In how many lines of the material below does the string "computer" appear? Answer with a single number.
+ + +
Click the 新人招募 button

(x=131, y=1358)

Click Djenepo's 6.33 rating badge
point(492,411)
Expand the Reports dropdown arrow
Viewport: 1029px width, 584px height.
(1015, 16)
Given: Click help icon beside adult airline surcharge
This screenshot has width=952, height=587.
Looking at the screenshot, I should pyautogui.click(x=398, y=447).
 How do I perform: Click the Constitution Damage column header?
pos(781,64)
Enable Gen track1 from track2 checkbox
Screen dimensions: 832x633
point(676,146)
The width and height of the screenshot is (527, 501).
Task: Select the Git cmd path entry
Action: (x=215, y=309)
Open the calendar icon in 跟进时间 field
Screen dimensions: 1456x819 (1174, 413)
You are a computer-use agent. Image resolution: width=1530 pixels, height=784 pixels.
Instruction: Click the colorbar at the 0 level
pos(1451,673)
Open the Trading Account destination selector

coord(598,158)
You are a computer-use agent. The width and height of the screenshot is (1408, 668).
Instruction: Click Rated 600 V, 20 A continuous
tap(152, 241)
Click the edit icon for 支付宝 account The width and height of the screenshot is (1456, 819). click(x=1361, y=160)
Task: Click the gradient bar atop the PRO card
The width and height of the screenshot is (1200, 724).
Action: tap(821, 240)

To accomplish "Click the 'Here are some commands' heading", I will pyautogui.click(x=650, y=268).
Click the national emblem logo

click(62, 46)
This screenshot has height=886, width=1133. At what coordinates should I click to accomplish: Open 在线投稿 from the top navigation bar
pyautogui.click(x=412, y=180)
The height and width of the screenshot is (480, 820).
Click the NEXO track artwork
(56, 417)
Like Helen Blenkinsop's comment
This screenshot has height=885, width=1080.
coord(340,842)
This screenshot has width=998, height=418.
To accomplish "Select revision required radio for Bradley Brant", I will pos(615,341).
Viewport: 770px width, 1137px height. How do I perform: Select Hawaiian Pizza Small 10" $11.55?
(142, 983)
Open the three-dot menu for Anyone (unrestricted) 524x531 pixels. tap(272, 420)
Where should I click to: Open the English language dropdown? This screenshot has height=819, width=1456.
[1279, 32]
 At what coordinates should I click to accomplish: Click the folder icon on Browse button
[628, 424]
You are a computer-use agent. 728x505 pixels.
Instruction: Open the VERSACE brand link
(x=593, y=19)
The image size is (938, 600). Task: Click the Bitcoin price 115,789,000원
+ + +
> **Response**
3